Poetry / Hannah Sanghee Park
:: Wall ::
You must believe me | it means I made | this to tell you |
I will keep you out | I will keep you | out of sheer will |
I will it to stand. | Decision of division. | The widow couldn’t |
stand the scholar, his | need to possess his | possessing need. |
There is no thing that | will keep you out I | will lift up stone will |
join it fast with mud | I will build of you | what is wished, and when |
it stands my Lord will | it stand? It will stand | and when I cannot |
bear it further | then it will be known | you will never ask |
of me my hand you | will leave you will | never come back. |
Out of mercy the king | killed his son, who was | mad. Who was made |
to rule who could not | love his father more | who could not love his |
subjects.
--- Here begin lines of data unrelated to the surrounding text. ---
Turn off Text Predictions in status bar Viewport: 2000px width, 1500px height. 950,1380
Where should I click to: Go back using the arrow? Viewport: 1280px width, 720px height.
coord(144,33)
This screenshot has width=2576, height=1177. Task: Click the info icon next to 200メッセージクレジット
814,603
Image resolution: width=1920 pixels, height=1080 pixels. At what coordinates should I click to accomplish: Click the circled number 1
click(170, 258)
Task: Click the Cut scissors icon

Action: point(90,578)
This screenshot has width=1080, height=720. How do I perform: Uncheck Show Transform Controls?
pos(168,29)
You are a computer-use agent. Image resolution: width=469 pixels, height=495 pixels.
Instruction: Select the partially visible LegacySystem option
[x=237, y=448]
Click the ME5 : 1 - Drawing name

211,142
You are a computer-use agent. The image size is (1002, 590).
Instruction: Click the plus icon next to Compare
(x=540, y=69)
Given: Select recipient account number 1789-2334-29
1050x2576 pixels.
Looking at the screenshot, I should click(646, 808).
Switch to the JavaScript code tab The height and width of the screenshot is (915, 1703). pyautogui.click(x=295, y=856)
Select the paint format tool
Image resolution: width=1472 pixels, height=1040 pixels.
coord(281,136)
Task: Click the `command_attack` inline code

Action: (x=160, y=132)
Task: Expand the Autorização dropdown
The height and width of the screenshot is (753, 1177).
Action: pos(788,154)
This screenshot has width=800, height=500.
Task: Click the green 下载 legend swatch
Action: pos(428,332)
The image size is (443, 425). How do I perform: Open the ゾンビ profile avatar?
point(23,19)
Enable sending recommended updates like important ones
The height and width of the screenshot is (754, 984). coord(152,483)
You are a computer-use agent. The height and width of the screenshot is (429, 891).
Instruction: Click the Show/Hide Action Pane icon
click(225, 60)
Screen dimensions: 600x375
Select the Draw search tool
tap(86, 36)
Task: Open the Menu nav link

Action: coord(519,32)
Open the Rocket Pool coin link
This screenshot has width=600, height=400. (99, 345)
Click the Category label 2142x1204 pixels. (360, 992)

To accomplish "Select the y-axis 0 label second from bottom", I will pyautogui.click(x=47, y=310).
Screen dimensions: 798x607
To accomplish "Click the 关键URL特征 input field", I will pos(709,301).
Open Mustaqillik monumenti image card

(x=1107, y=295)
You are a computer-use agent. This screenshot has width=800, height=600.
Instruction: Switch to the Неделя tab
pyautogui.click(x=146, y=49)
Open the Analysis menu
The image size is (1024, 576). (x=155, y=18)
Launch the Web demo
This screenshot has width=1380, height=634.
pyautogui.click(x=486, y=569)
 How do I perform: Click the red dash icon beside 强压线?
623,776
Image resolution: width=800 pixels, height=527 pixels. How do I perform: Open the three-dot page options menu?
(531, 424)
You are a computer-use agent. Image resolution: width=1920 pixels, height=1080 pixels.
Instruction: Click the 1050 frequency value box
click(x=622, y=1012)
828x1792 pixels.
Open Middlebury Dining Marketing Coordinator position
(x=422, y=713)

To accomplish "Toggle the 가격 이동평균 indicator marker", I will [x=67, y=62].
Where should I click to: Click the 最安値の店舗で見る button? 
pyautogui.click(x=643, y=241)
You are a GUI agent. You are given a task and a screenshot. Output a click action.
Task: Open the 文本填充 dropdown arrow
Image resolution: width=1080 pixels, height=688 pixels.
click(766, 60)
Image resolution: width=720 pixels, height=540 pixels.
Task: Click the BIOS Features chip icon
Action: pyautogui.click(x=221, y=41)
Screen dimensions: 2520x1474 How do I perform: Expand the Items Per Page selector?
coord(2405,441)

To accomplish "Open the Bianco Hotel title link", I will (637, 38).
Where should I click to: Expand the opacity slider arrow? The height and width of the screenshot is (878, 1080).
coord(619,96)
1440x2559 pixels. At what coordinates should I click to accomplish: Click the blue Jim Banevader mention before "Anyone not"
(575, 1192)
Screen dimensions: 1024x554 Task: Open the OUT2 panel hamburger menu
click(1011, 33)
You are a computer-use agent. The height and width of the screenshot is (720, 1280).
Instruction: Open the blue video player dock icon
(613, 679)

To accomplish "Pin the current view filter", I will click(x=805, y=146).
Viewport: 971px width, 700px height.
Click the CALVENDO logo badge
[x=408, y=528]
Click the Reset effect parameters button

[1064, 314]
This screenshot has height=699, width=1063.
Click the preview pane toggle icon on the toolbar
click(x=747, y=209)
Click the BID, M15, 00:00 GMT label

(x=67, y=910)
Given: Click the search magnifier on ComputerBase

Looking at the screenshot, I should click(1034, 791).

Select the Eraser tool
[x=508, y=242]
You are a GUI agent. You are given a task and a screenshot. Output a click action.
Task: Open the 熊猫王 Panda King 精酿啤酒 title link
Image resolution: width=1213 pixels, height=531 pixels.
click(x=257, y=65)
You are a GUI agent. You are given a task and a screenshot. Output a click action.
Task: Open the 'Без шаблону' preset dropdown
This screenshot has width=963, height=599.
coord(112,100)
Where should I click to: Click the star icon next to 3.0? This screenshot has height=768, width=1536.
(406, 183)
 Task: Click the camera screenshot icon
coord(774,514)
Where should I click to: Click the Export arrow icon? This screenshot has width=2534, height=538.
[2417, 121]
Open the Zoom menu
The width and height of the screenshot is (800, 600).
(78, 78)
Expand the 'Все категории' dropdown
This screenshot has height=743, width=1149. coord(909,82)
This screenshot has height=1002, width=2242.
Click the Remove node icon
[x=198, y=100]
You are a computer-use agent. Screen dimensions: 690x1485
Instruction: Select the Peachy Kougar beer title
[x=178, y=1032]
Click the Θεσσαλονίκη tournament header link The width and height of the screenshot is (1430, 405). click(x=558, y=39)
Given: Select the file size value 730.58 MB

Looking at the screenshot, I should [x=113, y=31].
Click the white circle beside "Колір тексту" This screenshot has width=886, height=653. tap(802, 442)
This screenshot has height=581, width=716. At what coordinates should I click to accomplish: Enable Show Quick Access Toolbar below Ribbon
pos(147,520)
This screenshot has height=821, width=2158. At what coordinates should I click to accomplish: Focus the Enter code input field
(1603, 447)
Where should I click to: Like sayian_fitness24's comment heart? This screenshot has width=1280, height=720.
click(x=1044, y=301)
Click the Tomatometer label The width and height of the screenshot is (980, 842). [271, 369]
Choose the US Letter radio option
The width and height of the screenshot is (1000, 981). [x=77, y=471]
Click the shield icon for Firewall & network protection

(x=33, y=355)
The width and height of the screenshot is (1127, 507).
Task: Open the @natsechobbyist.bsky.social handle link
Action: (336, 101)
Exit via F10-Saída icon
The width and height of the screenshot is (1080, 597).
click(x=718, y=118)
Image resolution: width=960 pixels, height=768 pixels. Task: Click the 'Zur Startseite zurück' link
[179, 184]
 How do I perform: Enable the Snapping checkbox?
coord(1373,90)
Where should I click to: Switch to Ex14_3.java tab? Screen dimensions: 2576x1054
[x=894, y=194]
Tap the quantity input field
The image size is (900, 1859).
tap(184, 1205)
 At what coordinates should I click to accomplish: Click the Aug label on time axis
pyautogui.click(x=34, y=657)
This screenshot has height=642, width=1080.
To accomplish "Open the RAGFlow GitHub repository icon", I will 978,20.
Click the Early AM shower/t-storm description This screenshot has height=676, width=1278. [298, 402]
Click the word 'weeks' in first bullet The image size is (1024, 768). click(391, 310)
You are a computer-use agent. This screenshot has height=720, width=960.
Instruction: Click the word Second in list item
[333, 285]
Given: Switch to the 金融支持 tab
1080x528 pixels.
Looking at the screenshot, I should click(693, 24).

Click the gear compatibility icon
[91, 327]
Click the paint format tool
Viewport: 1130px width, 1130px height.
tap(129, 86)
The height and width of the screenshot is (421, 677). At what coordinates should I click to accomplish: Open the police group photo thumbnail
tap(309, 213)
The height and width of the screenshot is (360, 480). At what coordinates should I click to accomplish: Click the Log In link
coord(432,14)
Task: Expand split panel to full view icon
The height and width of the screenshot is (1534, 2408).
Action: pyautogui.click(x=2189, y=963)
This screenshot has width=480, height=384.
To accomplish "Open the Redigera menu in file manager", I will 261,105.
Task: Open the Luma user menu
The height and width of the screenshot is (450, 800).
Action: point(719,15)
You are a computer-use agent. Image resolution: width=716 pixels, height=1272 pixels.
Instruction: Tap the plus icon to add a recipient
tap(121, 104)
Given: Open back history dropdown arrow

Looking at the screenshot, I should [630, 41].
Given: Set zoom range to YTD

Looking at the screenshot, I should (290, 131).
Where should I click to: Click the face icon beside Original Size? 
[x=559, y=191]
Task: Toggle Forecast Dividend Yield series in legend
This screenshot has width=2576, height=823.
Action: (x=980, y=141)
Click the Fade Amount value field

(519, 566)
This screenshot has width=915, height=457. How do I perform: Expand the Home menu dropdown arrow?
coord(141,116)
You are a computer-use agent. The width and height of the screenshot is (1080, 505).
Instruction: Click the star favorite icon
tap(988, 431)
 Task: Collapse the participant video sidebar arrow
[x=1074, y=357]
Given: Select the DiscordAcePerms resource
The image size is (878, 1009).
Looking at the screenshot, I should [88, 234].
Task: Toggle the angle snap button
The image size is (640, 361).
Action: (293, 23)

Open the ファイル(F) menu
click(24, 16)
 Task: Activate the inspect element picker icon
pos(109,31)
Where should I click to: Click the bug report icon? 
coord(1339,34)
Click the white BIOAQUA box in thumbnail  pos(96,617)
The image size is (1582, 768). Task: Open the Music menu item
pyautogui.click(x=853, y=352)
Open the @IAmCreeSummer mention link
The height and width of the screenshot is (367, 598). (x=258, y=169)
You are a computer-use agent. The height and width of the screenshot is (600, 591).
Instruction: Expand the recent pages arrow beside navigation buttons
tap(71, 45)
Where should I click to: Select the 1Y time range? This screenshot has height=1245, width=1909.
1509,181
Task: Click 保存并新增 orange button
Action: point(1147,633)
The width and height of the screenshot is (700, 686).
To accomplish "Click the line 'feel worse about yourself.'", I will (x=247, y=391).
This is the | need of desire: nothing | more than to consume. |
And when nothing more | is left to consume | the king was at his wit’s |
end the prince at his end | Out of mercy the king | killed his son, who was |
dragged, struggling out | into the courtyard | no will to forgive. |
It was July. Sun | messy over the ground | put into a rice chest |
to be buried alive | or boiled alive. In eight | days he at last died |
his body later moved | in the stone to soon | be a fortress. |
I have built of you a wall | I will keep you | out of mercy. The king |
is left to consume | of me my hand you | who could not love his |
need of desire: nothing, | there is no thing that | I will build of you. |
It stands, my Lord | no will to forgive. | It means I made |
need to possess his | life in my hands | and when I cannot |
bear it further | mud on a skirt marrying | me to the rock |
and when nothing more | will lift up stone will | never come back |
into the sea I will go | messy over the ground | I will keep you out |
Father of stone and stone | you will never ask what | is wished, and when |
and when I cannot | bear it further | Father I will |
never come back | but you must believe me | in: I did this for you. |
:: Excerpt from Elegy ::
How horribly human
how insensate divine
The life left
when the body bided its time
Summer of savagery
Your god was divine
Sun god above
The word was divine
Torturous men
made torturous rooms
Man is a monster
His heart was divine
You couldn't decode it.
The coda's defined
So go and
divine me
divide id
from mind
Whittle at
what little
providence
divined
Now speak to me of rot.
Now tell me what ruptured in
someone who was loved
and anything divine.
From the writer
:: Account ::
These poems deal with loss—where the loss for words eventually becomes words, and perhaps from there it lessens.
Hannah Sanghee Park is the author of The Same-Different (LSU Press).